Han pasado uno años desde entonces, unos años y muchos acontecimientos que nos han ido marcando de diferentes maneras, de hecho ahora mismo esa bendita sala no está programándose por culpa de este maldito virus que parece, llega al fin de su existencia. Y en María también han cambiado cosas, ha madurado, ha evolucionado, quizá le haya ayudado su reciente maternidad, seguramente esta pandemia que nos ha tenido a todos en vilo a ella le ha servido para preparar su vuelta a los escenarios y hacerlo de manera magistral.
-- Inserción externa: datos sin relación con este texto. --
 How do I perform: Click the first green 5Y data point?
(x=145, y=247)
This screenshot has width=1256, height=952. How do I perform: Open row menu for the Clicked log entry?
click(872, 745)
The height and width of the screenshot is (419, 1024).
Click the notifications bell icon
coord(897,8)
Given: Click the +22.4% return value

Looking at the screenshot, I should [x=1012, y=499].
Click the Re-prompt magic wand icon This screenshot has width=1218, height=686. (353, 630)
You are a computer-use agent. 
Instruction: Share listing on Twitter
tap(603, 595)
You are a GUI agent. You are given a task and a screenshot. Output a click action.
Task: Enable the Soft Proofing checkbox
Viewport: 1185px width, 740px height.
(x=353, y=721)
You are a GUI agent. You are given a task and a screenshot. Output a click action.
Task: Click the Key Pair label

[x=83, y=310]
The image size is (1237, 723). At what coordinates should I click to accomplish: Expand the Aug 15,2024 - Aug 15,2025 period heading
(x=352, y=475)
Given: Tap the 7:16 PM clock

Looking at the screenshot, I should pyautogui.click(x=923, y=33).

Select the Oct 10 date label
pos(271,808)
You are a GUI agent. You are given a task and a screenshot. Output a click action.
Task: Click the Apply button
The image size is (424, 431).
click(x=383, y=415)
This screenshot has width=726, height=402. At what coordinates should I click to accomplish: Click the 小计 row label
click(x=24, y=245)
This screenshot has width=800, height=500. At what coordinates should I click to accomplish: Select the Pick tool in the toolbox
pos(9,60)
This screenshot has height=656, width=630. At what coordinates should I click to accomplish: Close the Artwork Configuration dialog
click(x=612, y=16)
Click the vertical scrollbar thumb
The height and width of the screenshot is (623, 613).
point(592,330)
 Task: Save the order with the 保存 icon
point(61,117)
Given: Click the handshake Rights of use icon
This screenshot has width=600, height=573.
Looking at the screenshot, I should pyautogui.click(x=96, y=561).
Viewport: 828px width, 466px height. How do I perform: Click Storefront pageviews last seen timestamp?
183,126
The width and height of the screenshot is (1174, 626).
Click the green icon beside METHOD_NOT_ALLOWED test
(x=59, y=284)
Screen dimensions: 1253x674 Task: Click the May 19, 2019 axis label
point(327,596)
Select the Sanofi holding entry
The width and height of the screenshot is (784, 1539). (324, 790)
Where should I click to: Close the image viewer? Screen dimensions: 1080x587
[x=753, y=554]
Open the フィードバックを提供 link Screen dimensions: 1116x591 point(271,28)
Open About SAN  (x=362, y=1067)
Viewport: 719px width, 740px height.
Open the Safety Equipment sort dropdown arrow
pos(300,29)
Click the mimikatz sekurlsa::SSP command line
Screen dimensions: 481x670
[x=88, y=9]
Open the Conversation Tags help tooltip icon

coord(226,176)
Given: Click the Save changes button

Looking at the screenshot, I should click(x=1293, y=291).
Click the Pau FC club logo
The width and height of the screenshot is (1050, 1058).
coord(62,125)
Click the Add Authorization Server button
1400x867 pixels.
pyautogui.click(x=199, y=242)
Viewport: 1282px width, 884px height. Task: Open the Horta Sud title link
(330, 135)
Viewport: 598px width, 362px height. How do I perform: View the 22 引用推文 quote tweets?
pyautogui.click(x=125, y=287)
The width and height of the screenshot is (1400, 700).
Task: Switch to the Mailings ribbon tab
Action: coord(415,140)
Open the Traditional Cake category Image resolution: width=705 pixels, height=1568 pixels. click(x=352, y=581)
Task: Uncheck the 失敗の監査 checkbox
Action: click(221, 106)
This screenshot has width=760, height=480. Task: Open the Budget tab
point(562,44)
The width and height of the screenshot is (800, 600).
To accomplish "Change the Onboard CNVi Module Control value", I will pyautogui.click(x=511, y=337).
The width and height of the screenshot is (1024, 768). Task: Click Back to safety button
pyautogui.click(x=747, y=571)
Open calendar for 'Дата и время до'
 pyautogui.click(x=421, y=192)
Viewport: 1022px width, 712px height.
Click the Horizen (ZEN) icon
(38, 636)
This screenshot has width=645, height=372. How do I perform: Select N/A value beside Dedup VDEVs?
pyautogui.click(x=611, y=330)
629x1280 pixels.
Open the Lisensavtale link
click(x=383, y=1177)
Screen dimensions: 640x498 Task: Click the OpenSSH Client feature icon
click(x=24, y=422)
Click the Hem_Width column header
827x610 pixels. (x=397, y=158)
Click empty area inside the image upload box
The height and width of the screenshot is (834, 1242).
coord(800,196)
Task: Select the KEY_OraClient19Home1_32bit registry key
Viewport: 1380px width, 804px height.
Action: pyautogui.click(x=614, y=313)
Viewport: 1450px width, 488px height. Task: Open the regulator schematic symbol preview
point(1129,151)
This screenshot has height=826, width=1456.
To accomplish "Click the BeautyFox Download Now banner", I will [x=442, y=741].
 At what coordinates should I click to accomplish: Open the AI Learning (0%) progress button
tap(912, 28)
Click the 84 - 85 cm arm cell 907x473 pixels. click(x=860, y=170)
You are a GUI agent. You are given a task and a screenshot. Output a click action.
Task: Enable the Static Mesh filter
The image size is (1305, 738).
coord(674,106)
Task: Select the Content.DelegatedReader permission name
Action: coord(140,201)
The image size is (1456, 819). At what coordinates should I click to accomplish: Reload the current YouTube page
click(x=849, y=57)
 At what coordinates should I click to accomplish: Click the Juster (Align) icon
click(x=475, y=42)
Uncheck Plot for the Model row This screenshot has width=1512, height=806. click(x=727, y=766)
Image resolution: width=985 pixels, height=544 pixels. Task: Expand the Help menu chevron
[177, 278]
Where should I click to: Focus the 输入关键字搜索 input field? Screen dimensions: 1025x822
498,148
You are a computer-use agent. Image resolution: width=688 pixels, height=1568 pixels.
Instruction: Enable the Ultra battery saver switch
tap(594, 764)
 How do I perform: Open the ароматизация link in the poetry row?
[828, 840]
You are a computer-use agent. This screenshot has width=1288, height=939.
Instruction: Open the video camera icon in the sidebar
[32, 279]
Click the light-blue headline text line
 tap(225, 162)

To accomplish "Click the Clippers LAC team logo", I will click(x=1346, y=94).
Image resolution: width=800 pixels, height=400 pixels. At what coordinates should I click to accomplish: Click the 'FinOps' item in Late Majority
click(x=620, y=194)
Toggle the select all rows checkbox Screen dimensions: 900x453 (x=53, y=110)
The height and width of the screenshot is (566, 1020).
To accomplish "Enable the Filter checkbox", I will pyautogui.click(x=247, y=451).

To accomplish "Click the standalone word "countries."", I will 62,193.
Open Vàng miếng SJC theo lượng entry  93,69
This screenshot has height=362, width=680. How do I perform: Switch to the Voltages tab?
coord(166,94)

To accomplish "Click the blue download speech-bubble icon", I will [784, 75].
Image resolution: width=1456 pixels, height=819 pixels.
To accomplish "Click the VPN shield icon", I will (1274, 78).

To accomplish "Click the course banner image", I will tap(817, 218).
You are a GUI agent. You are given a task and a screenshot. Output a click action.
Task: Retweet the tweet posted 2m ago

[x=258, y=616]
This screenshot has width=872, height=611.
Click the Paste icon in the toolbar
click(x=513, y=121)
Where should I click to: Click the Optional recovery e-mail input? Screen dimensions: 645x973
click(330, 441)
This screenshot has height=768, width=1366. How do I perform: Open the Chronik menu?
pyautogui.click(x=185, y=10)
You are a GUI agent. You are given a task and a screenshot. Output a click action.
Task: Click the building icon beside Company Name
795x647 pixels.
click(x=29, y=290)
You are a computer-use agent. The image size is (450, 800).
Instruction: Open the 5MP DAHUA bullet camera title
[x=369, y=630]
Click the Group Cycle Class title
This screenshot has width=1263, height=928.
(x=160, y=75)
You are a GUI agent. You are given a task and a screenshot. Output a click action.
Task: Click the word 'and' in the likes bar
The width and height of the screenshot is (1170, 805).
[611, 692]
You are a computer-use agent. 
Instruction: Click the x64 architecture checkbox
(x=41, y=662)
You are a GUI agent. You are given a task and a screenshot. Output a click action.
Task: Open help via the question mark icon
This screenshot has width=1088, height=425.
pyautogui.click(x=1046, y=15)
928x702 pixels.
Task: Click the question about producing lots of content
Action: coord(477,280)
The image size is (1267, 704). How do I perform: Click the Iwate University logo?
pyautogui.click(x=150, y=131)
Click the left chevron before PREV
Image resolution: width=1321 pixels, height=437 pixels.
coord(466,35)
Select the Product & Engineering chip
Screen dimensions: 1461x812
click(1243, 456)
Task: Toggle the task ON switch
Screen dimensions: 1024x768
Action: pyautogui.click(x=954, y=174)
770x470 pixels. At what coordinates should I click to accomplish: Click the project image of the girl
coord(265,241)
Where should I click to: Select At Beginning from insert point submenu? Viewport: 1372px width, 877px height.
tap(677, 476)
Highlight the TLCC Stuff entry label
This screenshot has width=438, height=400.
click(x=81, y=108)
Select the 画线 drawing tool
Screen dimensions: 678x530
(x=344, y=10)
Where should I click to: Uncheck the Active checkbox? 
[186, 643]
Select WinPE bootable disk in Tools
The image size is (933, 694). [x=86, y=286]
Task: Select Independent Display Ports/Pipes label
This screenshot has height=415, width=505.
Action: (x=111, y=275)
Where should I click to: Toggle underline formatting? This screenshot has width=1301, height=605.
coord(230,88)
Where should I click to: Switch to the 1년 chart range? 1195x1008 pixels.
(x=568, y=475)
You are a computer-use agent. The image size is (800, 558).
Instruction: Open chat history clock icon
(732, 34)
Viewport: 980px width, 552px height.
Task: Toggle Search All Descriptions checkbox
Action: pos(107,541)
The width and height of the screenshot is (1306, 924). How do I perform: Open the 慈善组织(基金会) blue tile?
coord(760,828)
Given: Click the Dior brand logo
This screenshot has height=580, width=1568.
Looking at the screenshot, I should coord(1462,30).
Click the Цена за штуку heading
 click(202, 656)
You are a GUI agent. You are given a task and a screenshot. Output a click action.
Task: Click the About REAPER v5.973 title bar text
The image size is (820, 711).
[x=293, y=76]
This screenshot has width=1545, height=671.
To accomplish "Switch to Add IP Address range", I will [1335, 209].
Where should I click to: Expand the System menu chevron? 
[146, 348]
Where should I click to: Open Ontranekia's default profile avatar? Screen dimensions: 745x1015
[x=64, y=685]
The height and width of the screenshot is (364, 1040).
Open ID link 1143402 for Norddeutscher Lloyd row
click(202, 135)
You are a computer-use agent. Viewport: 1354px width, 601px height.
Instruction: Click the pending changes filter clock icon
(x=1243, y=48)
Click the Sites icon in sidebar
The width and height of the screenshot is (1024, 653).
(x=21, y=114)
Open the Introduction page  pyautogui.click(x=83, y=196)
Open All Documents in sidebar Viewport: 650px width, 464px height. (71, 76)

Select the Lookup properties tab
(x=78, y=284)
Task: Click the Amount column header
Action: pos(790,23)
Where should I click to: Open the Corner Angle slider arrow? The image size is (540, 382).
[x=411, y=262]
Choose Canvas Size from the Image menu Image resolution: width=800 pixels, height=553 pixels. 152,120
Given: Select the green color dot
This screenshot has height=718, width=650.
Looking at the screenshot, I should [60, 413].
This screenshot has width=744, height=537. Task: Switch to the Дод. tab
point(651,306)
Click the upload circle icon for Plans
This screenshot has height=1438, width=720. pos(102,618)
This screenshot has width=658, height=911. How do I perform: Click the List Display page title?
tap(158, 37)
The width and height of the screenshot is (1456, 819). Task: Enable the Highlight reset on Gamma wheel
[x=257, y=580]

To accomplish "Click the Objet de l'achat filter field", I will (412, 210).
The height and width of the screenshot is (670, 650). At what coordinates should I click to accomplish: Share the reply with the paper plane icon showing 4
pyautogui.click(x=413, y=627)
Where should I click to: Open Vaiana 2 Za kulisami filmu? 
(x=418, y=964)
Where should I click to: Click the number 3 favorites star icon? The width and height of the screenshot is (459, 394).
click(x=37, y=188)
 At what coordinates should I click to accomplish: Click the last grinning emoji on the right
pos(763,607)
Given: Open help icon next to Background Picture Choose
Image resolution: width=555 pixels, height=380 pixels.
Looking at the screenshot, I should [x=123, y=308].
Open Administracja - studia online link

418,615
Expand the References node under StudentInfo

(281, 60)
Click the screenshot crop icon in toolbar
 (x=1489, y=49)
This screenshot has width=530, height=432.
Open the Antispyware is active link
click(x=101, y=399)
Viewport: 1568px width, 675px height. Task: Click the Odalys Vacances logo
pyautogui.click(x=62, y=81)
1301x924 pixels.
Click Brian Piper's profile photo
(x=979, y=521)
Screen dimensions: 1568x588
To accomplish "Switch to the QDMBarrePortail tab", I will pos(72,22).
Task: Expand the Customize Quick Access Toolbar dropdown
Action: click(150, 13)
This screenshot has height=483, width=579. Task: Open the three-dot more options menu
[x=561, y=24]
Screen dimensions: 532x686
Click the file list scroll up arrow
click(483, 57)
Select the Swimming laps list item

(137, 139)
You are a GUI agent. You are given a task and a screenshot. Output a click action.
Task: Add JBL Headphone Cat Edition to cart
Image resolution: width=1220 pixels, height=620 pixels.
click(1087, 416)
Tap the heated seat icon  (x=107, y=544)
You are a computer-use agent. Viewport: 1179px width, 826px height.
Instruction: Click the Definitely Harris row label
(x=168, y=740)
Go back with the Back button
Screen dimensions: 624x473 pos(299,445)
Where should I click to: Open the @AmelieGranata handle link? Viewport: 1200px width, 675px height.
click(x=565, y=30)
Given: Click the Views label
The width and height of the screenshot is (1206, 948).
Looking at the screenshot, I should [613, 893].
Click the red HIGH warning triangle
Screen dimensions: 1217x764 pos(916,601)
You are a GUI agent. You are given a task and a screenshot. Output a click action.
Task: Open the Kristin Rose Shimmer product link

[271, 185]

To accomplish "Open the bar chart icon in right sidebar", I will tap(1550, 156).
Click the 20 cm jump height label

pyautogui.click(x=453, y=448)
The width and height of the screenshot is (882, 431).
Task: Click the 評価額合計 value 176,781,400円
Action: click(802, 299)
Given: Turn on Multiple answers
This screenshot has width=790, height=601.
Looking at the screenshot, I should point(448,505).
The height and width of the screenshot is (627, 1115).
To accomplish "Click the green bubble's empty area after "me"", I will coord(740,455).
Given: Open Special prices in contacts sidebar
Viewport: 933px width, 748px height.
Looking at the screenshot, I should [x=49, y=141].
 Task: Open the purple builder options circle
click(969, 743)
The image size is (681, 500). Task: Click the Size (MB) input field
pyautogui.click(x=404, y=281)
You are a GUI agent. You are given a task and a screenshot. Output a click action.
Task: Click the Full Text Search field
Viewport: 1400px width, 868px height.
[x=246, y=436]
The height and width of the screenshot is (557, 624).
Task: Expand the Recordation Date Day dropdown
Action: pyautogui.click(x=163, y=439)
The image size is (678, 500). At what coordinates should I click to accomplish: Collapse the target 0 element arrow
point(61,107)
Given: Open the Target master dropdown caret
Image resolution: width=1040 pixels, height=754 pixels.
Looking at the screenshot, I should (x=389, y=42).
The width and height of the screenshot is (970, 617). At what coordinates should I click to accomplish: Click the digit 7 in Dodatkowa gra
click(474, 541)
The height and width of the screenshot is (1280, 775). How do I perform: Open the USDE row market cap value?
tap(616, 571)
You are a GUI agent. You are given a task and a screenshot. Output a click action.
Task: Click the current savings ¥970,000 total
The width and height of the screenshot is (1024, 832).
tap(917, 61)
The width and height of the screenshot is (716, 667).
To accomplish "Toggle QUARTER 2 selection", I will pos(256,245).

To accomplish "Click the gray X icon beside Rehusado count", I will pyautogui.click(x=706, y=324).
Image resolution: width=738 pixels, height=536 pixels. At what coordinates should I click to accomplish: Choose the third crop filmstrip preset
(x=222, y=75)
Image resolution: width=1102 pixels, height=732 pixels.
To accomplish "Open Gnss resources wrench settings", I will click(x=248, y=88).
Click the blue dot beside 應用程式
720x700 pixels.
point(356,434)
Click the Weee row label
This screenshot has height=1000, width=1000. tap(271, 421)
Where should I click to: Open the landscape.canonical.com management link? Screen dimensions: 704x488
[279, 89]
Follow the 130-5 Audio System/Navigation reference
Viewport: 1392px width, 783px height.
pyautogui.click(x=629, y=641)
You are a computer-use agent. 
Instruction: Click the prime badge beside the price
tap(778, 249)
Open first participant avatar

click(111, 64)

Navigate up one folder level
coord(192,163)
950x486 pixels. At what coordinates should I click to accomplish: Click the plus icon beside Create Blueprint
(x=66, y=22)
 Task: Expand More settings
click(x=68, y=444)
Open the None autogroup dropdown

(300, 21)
Salió cantándole a su niña María, rodeada de su equipo, con Nono Jero a la guitarra y Manuel Valencia y Juan Grande al compás, y conectó desde el principio con el público pues compartió con todos nosotros su emoción, la sensación de vuelta al escenario después de tanto tiempo, y en el Auditorio Nacional, tiene que dar vértigo pero María es pura naturalidad, y aprovechó esa situación para meternos en su bolsillo haciendo llorar hasta a sus palmeros. Agradecida por estar de nuevo cantando, emocionada por visualizar la luz al final del túnel, pues tiene una gira por delante muy interesante, y entregando el resto, esa fue su actitud. Por Soleá y Tientos estuvo inmensa y, tras ceder sitio a su guitarrista que se marcó una Bulería que casi nos levanta del asiento, salió para ya no sentarse, el resto del recital lo dio de pie, nueva puesta en escena de la Terremoto, pues además, se ha preparado y «se canta y se baila», cosa que al respetable terminó de engancharle.
Cuando se entremezclan la emoción, el arte innato y el trabajo bien hecho, el resultado es que la cantaora de dieciséis años que veíamos en su momento en la García Lorca se ha convertido ya en una gran artista.